5 comments
Was your Veeam instance on the same network segment as your prod environment? We had identical setup — backups encrypted but accessible from the same AD. Attacker pivoted straight through. Now we air-gap ours completely and keep one offline copy. What's your current isolation strategy?
We made almost the same mistake two years ago with Veeam. Everything looked encrypted and isolated, but our backup admin never actually tested a full restore from the secondary storage. When ransomware hit, we discovered the attacker had lateral movement access to the backup vault itself because we weren't enforcing immutable snapshots.
What we did after: Switched to Backblaze B2 for offsite with immutable object lock, kept Veeam for local snapshots only, and built a mandatory monthly restore test into our calendar. Costs about $3K/month instead of $800, but the $180K lesson was expensive enough.

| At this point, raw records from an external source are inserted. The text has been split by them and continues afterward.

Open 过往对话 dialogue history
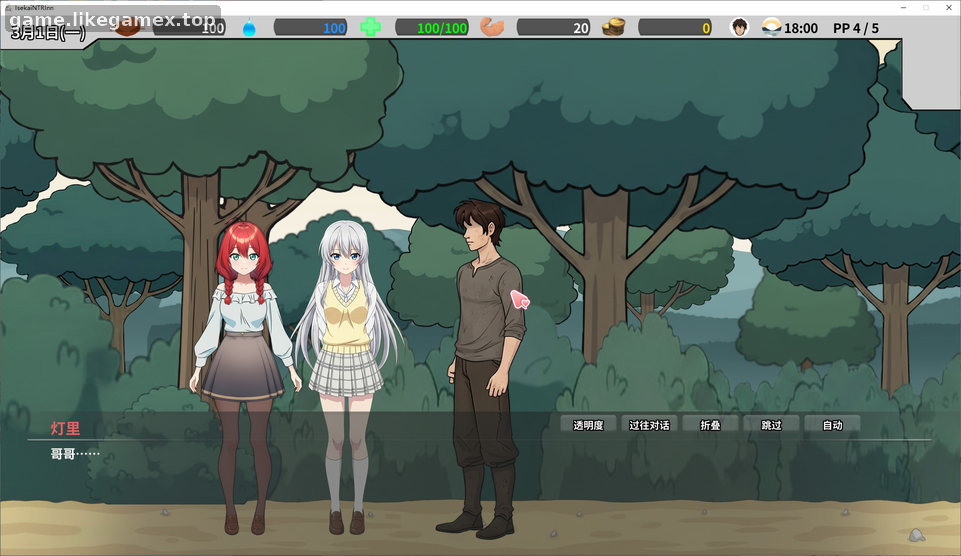The height and width of the screenshot is (556, 961). (x=649, y=425)
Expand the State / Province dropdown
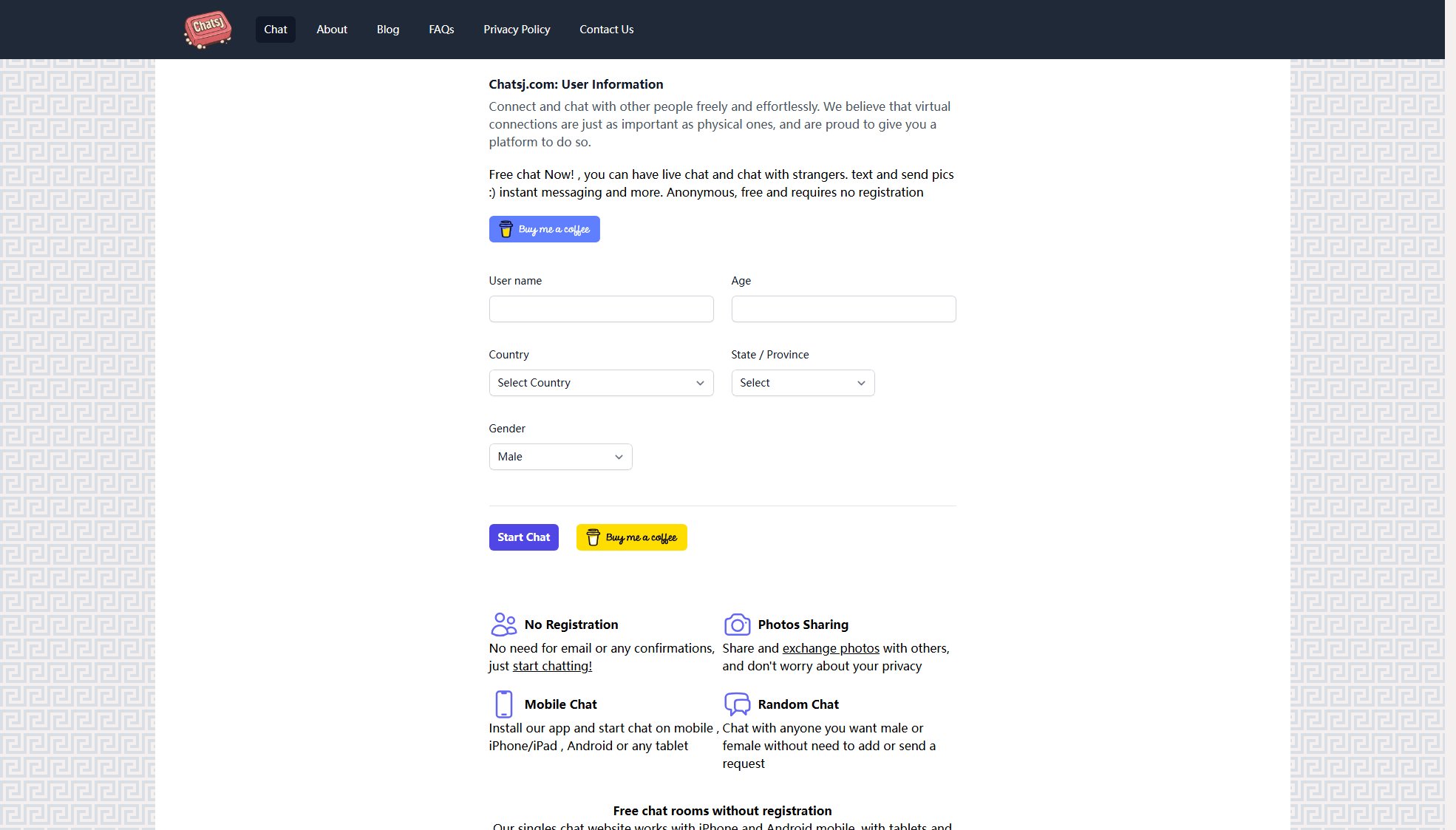 click(803, 383)
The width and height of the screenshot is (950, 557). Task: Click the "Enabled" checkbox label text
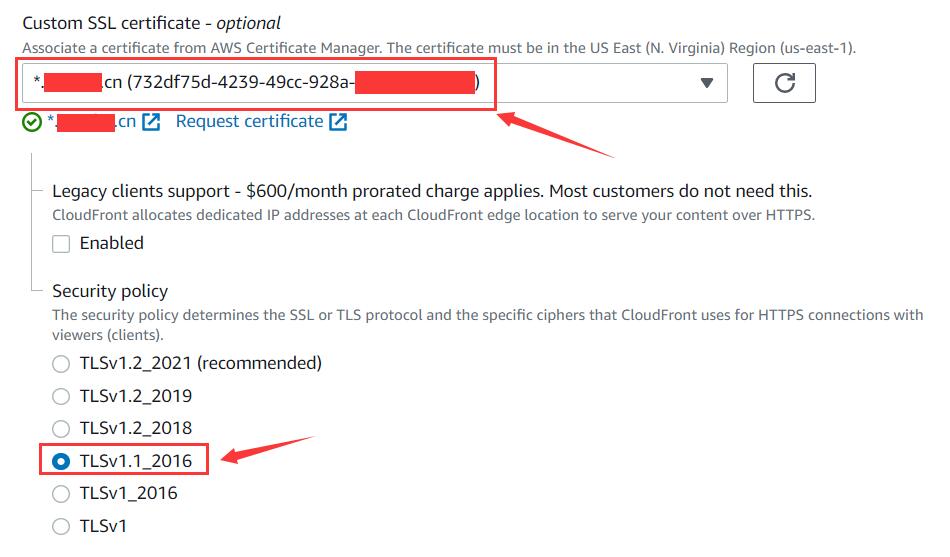point(111,243)
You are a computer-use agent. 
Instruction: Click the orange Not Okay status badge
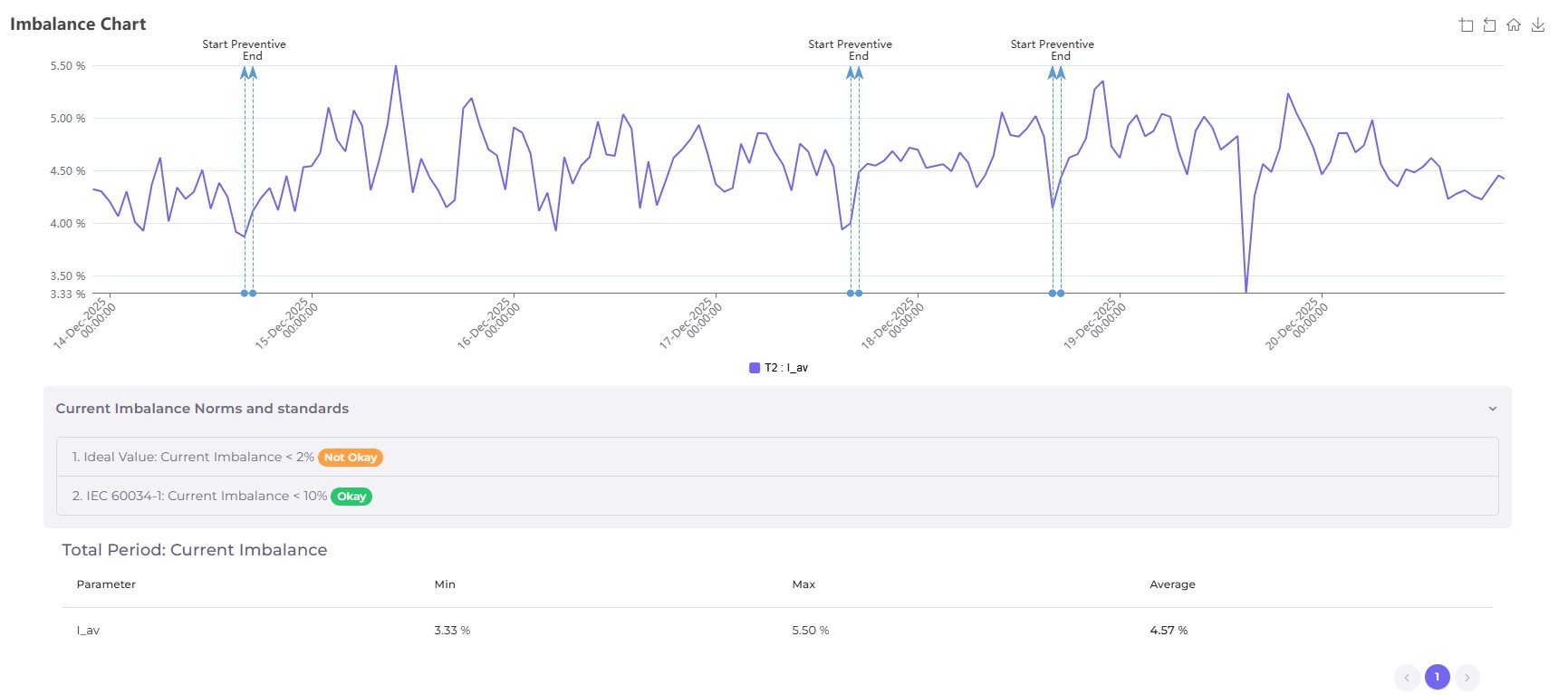351,458
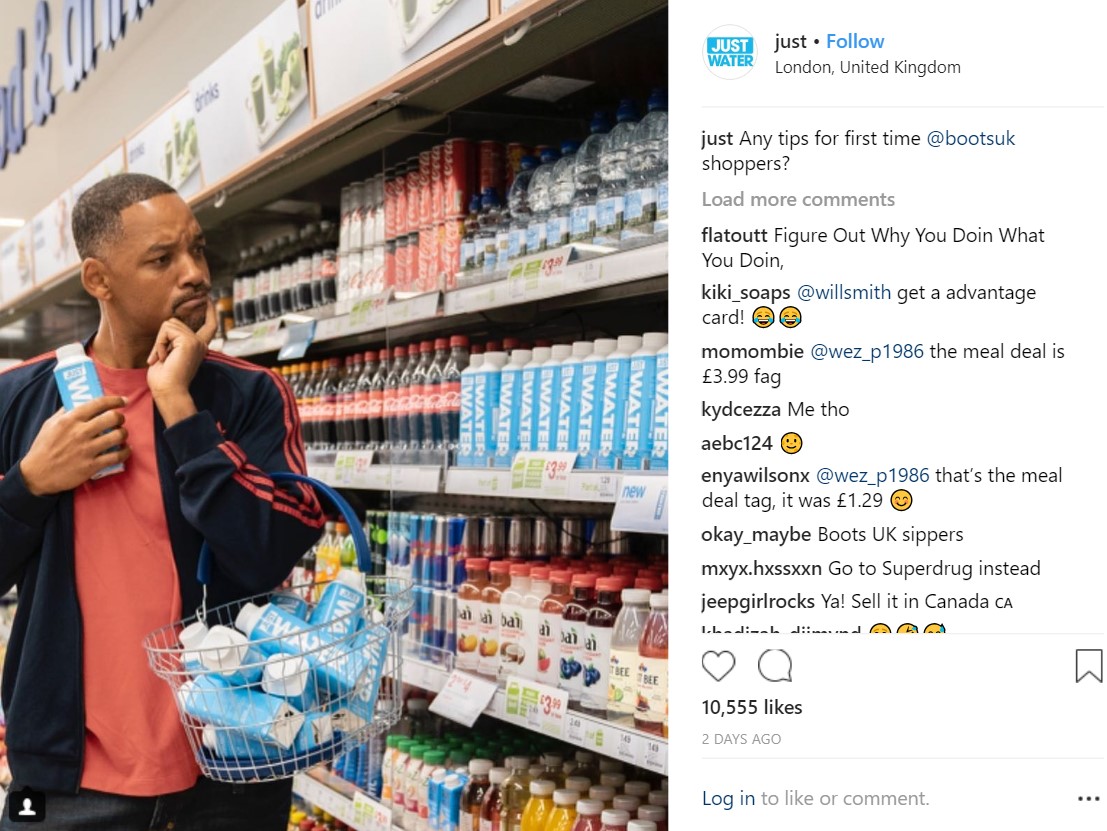Open the @bootsuk mention link
1107x831 pixels.
coord(970,138)

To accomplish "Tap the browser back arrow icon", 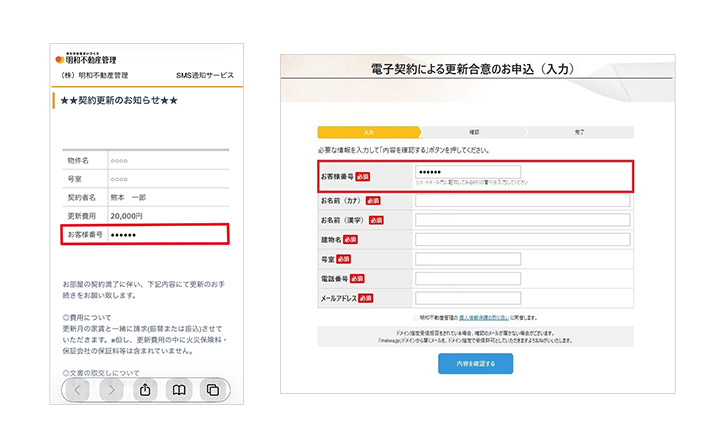I will (x=79, y=389).
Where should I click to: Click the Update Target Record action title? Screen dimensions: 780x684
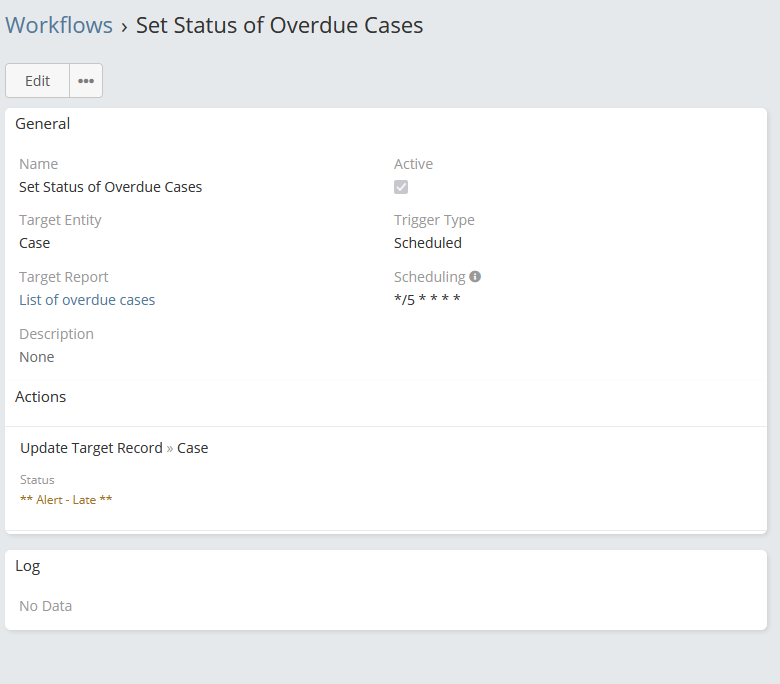91,448

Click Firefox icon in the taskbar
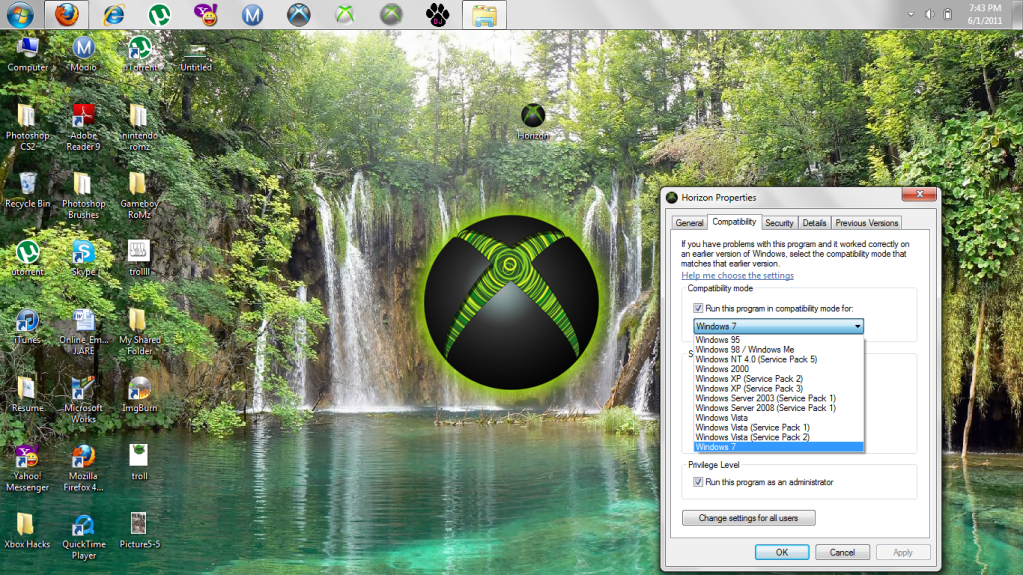point(66,15)
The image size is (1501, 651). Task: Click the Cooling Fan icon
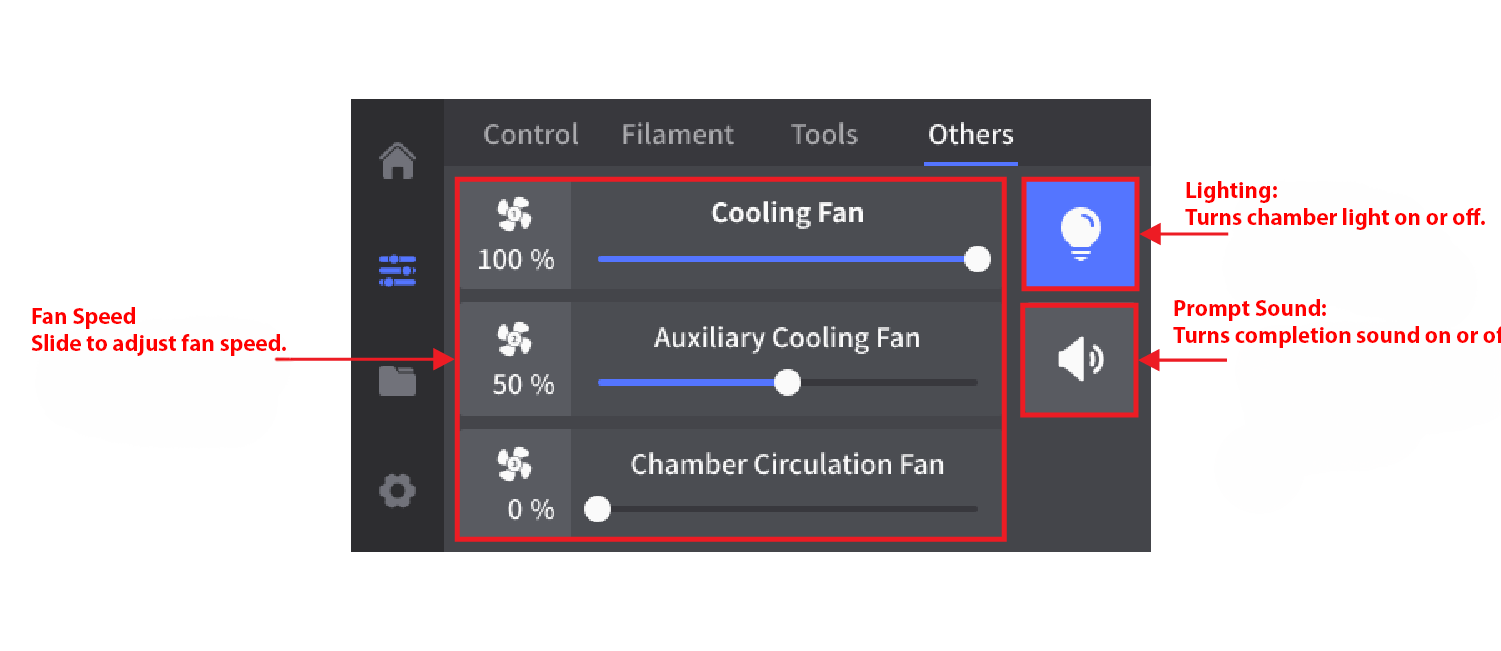(515, 213)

Most critical part — your backup storage needs to be on a separate network with different credentials. Test restores don't count if you're restoring from the same admin account that the malware has access to.
Same thing happened to us with Veeam—turns out our 'offsite' backups were still on the same network segment, so when they got hit, we got hit too; now we air-gap everything and test restores monthly, which is annoying but beats $180K.
Yeah, we had this nightmare with Nakivo last year. Thought our backups were encrypted and air-gapped. Turns out the admin account had the same password as our domain admin, so when they got in, they just walked to the backup appliance and deleted everything. $240K hit and learned backups need separate credentials, separate network, separate everything. The encryption didn't matter if they could just wipe it.
We had the same thing happen at my last company with Veeam. Turns out our "offsite" backups were on a NAS that synced to the same Active Directory. When they encrypted the domain, backups went with it. Now we use 3-2-1: local Veeam copies, offsite on Backblaze B2 (disconnected credentials), and tape in a vault. The tape part sounds old school but it saved us.